I was thinking about building smarter power source using old batteries, but my knowledge is not enough to choose the component for switching batteries on and off.

The idea is simple: Switch the battery out of the chain when it consumes more energy than produces. If switches were mechanical, I could have used something like the following:

enter image description here

When non-rechargable battery B1 is low on power, S1 and S2 simulatneously switch to path 1-3 (in mechanical terms it is DPDT-switch). Threshold could be residual voltage. I do not know what is optimal value, but I guess when it drops below 0.6v (without voltage), we can declare the battery dead (it can switch back at some higher voltage, say, 0.7v. These values are arbitrary, optimal old-battery energy-harvester may need them lower.).

The question is, what can be a switching component for this, which will not require a lot of energy for maintaining the state?
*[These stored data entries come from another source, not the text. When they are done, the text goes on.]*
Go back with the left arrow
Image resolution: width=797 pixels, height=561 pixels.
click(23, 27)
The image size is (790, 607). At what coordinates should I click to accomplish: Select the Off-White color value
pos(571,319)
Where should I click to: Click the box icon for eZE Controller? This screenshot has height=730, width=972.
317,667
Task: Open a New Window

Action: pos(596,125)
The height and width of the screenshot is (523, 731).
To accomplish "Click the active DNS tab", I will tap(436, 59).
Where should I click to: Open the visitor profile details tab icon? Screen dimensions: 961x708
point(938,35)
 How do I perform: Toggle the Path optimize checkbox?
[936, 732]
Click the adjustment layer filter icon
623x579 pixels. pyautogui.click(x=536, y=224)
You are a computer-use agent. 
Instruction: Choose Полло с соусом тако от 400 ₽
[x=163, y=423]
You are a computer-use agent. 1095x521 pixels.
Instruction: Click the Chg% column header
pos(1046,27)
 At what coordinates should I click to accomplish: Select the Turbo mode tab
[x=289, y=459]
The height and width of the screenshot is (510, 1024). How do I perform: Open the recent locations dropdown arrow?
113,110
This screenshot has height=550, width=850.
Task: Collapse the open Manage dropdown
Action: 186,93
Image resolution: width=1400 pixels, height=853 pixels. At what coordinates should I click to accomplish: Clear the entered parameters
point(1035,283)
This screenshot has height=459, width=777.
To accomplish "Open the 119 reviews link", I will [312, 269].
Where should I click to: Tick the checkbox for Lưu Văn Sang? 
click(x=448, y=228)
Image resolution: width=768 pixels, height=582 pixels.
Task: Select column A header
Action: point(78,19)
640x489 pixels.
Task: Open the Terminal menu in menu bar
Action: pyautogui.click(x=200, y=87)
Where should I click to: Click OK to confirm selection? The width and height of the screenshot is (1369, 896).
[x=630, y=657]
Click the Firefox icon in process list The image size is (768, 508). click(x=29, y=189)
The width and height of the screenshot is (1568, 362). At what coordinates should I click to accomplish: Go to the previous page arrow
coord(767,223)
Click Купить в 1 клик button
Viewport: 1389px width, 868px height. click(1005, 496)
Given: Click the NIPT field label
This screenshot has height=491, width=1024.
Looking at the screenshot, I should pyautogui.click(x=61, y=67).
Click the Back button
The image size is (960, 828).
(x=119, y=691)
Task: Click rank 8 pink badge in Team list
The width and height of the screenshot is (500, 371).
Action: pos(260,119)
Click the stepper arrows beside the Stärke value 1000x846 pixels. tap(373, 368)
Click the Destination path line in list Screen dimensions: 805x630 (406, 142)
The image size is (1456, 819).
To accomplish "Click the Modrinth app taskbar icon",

I can use some large capacitor and voltage regulator to get the stable voltage, so switching time can be larger. However, switching S1 and S2 should be synchronous.

I have an extension of this idea to have several series of batteries, connected in parallel, but it will complicate the switching logic and may be require MCU to control it.

UPDATE: closest (but too costly) component, which in my opinion can serve the purpose is dual coil latching relay, one per battery. E.g. G6SK-2F-H. What can be more economically feasible solid-state counterpart?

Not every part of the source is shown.